Capispalla da privilegiare: tagli e materiali di stagione
Il vestito midi rimane un pilastro del guardaroba questa stagione. In ricamo inglese o cotone strutturato, passa dal contesto informale a un’occasione più elegante a seconda degli accessori scelti. I tagli dritti o leggermente svasati sostituiscono progressivamente le silhouette molto aderenti.
Il jean barrel (taglio largo e leggermente affusolato in fondo) si impone come l’alternativa al classico jeans dritto. La sua silhouette arrotondata a livello delle cosce crea volume senza sacrificare il comfort. Indossato con un semplice canottiera o una blusa infilata, struttura un look con poco sforzo.
Il maglione oversize in transizione di stagione
Il maglione oversize in maglia leggera funge da pezzo di transizione tra le giornate calde e le serate fresche. Indossato su un vestito midi o un pantalone fluido, aggiunge una dimensione informale senza schiacciare la silhouette.
Per quanto riguarda le giacche, il trench corto e la giacca corta colorata prendono il posto delle giacche classiche. Il trench corto (sopra la vita) funziona con tagli alti e allunga visivamente le gambe. La giacca colorata, in tela leggera o lino, porta il tocco di colore menzionato sopra senza richiedere un look completamente ripensato.

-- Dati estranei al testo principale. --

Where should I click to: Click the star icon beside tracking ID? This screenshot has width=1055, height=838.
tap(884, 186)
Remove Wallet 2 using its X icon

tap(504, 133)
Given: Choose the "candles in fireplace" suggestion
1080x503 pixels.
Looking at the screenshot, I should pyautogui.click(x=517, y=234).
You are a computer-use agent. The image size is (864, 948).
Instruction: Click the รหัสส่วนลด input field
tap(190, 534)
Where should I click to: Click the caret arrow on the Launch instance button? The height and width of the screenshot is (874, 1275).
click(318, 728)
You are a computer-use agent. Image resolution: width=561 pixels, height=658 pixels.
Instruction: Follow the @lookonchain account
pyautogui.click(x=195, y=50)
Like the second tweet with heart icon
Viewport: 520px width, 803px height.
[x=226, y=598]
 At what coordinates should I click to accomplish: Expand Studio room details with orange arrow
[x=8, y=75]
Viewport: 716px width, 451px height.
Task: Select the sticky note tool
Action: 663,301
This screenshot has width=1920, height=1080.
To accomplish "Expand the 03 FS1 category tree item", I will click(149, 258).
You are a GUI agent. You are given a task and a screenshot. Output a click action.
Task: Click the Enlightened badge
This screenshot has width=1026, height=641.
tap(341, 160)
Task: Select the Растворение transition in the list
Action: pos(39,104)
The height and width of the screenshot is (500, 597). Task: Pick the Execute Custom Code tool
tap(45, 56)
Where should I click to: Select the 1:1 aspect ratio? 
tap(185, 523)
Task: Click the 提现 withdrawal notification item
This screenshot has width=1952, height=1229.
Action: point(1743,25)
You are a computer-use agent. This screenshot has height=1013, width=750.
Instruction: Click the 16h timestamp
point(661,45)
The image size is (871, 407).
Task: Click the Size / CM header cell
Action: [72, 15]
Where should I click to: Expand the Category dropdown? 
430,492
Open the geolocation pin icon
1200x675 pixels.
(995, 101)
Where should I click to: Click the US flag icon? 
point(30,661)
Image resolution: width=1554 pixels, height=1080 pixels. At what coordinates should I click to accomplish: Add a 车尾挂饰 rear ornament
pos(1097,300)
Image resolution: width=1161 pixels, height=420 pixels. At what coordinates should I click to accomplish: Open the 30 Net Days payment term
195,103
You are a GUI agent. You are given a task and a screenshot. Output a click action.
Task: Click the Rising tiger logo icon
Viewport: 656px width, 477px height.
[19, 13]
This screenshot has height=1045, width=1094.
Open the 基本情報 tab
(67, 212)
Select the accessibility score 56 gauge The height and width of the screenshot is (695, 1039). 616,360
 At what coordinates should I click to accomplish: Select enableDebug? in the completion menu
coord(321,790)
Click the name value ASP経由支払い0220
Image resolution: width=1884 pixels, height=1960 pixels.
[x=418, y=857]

Costruire uno stile coerente senza rinnovare tutto il guardaroba
La tendenza di fondo, amplificata dalle nuove costrizioni normative, favorisce un guardaroba ridotto ma ben pensato. Il principio si basa su capi combinabili tra loro piuttosto che sull’accumulo di vestiti indossati una o due volte.
- Partire da tre basi neutre (un jeans, un pantalone dritto, una gonna midi) che funzionano con la maggior parte dei top
- Avere due o tre top basici (canottiera, camicia, blusa) in materiali naturali che invecchiano bene
- Aggiungere un solo pezzo forte per stagione (una giacca colorata, un vestito a motivi, un accessorio distintivo) per rinnovare lo stile senza sostituire tutto
Questa logica di guardaroba capsule non è nuova, ma guadagna rilevanza quando i marchi stessi riducono il ricambio delle loro collezioni. Comprare meno ma meglio non è più solo un discorso, è una costrizione economica per i marchi e un’opportunità per le consumatrici che desiderano uno stile sostenibile.
Il motivo a pois, il ricamo inglese e il denim rivisitato rimangono valori sicuri da integrare progressivamente. Piuttosto che seguire ogni micro-tendenza, puntare su capi la cui forma e materiale resisteranno a diverse stagioni permette di costruire un look personale che non dipende dal calendario delle collezioni.